Re: [PATCH v2 14/21] read_packed_refs(): ensure that references are ordered when read

Johannes Schindelin <Johannes.Schindelin@xxxxxx> · Mon, 25 Sep 2017 17:44:55 +0200 (CEST)

Hi Michael,

On Thu, 21 Sep 2017, Michael Haggerty wrote:

> On 09/20/2017 08:50 PM, Jeff King wrote:
> > On Tue, Sep 19, 2017 at 08:22:22AM +0200, Michael Haggerty wrote:
> >> If `packed-refs` was already sorted, then (if the system allows it)
> >> we can use the mmapped file contents directly. But if the system
> >> doesn't allow a file that is currently mmapped to be replaced using
> >> `rename()`, then it would be bad for us to keep the file mmapped for
> >> any longer than necessary. So, on such systems, always make a copy of
> >> the file contents, either as part of the sorting process, or
> >> afterwards.
> > 
> > So this sort-of answers my question from the previous commit (why we
> > care about the distinction between NONE and TEMPORARY), since we now
> > start treating them differently.
> > 
> > But I'm a bit confused why there's any advantage in the TEMPORARY case
> > to doing the mmap-and-copy versus just treating it like NONE and reading
> > it directly.
> > 
> > Hmm, I guess it comes down to the double-allocation thing again? Let me
> > see if I have this right:
> > 
> >   1. For NO_MMAP, we'd read the buffer once. If it's sorted, good. If
> >      not, then we temporarily hold it in memory twice while we copy it
> >      into the new sorted buffer.
> > 
> >   2. For TEMPORARY, we mmap once. If it's sorted, then we make a single
> >      copy. If it's not sorted, then we do the copy+sort as a single
> >      step.
> > 
> >   3. For MMAP_OK, if it's sorted, we're done. Otherwise, we do the
> >      single copy.
> > 
> > So this is really there to help the TEMPORARY case reading an old
> > unsorted file avoid needing to use double-the-ram during the copy?
> > 
> > That seems like a good reason (and it does not seem to add too much
> > complexity).
> 
> Yes, that's correct. A deeper question is whether it's worth this extra
> effort to optimize the conversion from "unsorted" to "known-sorted",
> which it seems should only happen once per repository. But
> 
> * Many more Git commands read the `packed-refs` file than write it.
>   So an "unsorted" file might have to be read multiple times before
>   the first time it is rewritten with the "sorted" trait.
> 
> * Users might have multiple Git clients writing their `packed-refs`
>   file (e.g., the git CLI plus JGit in Eclipse), and they might not
>   upgrade both clients at the same time to versions that write the
>   "sorted" trait. So a single repository might go back and forth
>   between "unsorted" and "known-sorted" multiple times in its
>   life.
> 
> * Theoretically, somebody might have a `packed-refs` file that is so
>   big that it takes up more than half of memory. I think there are
>   scenarios where such a file could be converted to "sorted" form
>   in `MMAP_TEMPORARY` mode but would fail in `MMAP_NONE` mode.
> 
> On the downside, in my benchmarking on Linux, there were hints that the
> `MMAP_TEMPORARY` branch might be a *tiny* bit slower than the `MMAP_OK`
> branch when operating on a known-sorted `packed-refs` file. But the
> speed difference was barely detectable (and might be illusory). And
> anyway, the speed difference on Linux is moot, since on Linux `MMAP_OK`
> mode will usually be used. It *would* be interesting to know if there is
> a significant speed difference on Windows. Dscho?

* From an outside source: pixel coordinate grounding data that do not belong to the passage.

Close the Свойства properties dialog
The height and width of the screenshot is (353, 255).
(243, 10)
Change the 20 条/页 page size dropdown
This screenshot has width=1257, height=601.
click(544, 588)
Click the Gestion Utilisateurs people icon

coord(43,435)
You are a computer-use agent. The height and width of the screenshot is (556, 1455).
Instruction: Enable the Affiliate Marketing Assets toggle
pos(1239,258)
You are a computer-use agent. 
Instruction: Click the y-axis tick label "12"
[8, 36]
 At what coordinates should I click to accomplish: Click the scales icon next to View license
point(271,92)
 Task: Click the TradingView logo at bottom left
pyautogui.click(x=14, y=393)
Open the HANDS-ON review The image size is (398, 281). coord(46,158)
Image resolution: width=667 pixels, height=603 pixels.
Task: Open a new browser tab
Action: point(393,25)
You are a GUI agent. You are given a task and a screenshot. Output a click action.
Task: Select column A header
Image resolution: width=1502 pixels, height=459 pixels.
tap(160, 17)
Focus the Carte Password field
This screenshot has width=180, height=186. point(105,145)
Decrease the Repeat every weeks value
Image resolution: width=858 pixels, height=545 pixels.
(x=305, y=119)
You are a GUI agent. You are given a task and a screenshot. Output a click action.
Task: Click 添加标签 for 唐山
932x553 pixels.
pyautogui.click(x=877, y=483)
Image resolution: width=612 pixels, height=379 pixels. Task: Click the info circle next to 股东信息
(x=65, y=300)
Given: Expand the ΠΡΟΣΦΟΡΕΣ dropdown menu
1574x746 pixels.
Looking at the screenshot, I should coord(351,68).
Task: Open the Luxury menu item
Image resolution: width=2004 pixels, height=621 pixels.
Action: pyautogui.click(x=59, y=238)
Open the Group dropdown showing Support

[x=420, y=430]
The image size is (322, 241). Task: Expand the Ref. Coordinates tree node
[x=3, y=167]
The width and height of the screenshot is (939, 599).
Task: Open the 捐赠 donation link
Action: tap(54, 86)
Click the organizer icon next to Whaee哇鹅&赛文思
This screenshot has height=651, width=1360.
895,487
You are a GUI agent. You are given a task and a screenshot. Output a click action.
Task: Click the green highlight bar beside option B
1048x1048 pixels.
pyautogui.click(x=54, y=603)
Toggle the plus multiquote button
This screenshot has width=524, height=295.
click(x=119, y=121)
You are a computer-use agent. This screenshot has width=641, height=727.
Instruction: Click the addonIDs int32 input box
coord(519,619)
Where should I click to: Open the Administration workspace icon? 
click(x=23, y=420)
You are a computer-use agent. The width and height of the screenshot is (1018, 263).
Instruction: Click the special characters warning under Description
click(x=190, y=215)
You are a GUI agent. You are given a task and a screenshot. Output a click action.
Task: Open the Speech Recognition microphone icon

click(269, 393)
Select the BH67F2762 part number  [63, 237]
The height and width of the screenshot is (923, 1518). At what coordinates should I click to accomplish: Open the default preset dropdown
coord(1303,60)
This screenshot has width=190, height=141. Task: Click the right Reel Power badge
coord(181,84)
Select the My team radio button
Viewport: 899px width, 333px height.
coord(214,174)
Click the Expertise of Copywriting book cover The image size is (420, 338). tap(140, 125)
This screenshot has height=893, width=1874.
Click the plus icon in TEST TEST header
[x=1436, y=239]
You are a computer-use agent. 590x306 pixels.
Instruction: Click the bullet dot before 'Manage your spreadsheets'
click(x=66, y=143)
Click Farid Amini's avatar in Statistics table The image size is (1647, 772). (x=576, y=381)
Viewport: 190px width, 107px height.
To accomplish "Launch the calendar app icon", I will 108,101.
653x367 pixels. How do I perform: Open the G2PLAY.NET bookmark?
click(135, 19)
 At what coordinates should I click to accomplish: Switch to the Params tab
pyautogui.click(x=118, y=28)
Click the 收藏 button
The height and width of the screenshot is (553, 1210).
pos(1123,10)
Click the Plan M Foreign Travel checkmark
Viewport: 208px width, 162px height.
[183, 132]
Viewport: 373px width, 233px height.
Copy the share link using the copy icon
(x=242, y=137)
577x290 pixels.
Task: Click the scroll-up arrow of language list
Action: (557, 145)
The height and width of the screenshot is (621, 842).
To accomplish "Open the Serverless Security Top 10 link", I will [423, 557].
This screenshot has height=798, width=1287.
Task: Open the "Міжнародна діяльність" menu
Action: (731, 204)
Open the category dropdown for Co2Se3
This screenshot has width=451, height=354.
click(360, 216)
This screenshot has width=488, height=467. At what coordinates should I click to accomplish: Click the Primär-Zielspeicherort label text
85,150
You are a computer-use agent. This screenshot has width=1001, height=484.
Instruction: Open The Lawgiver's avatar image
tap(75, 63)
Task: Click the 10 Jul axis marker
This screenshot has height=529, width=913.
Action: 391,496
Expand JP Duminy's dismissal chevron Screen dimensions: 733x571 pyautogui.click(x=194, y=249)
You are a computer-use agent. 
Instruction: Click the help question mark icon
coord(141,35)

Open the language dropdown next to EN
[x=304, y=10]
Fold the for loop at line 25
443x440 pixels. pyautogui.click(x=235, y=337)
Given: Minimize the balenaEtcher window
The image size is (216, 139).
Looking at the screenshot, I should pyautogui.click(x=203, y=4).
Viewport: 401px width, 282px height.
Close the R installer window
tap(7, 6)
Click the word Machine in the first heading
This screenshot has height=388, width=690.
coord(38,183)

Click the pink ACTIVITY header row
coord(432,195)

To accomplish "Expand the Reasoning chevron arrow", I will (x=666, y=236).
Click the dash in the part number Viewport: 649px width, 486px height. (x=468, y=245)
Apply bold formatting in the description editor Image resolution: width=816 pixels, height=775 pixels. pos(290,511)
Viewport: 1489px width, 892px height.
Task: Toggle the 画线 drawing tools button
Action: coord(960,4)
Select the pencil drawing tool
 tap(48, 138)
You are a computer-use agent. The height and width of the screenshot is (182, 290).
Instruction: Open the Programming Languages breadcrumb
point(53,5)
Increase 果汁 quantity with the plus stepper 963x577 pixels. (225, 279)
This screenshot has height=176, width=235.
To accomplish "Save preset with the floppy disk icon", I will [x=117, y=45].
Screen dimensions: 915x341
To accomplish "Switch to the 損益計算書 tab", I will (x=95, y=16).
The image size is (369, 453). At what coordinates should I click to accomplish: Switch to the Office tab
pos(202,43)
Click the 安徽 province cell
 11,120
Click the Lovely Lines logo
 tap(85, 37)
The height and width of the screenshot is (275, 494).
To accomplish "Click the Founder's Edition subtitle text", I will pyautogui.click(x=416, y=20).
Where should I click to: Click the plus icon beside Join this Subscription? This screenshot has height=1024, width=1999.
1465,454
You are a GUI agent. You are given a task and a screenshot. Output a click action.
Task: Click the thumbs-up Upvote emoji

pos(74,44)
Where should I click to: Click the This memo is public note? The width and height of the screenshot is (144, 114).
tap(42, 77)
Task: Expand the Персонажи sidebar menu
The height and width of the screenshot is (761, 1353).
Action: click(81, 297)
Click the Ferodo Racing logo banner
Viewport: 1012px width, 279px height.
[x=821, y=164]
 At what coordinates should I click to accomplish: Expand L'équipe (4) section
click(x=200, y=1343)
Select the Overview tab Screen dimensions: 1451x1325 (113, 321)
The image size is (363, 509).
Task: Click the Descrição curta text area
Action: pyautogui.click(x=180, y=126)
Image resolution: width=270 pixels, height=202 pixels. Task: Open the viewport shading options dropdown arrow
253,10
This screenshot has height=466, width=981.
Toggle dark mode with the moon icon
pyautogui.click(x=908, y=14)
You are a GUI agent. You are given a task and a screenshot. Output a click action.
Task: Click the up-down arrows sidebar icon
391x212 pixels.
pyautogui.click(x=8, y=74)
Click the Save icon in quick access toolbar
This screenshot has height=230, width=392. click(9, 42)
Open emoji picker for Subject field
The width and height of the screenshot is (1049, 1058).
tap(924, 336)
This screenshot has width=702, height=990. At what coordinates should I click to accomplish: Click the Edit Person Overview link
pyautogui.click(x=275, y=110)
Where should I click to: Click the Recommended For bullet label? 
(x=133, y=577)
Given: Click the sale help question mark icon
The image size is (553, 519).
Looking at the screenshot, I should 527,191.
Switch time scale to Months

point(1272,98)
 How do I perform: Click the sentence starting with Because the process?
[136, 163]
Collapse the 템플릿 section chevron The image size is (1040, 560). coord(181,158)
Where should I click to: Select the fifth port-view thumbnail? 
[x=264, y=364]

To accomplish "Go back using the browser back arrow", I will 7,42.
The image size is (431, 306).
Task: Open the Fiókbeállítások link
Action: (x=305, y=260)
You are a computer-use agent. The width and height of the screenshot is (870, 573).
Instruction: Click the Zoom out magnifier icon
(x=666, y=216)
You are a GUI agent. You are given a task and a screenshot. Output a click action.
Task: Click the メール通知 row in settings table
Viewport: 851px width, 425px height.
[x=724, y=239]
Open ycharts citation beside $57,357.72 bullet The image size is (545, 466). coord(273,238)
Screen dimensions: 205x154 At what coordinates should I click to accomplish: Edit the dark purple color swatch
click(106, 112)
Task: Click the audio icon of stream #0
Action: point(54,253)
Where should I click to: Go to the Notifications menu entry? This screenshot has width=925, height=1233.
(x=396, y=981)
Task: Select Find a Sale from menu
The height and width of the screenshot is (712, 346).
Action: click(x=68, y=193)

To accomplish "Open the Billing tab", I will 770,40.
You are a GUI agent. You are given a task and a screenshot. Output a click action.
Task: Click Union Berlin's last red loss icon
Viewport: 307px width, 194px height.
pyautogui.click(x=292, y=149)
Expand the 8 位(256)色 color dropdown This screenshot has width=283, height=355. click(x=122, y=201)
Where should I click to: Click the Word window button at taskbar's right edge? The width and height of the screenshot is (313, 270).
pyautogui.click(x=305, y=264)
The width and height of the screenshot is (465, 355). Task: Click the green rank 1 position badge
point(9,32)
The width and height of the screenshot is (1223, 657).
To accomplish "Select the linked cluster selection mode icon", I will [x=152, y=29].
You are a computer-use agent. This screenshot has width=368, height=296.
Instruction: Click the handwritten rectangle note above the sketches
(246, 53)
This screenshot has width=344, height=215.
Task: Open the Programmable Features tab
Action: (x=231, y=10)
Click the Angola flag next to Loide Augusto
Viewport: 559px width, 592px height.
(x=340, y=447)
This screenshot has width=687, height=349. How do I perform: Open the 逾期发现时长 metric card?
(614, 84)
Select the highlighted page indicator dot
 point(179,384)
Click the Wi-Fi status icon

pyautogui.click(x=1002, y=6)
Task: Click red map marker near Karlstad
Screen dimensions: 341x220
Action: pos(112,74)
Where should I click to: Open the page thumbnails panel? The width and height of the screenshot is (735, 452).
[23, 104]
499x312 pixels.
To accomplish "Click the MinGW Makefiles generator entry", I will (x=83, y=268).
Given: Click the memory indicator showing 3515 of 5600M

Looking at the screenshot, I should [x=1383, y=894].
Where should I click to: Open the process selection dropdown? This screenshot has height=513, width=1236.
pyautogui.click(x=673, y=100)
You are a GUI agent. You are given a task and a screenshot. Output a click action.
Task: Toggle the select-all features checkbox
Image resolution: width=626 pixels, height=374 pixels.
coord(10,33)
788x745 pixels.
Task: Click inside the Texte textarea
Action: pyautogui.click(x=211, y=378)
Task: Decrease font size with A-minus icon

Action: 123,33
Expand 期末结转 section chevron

Sadly, I lack the time to test this thoroughly, but my experience is that
those things are dominated by I/O on Windows, i.e. that the malloc() and
copy won't matter all that much.

In any case, the same argument you make for Linux holds, in reverse, for
Windows: we cannot use MMAP_OK on Windows, so the point is moot ;-)

Ciao,
Dscho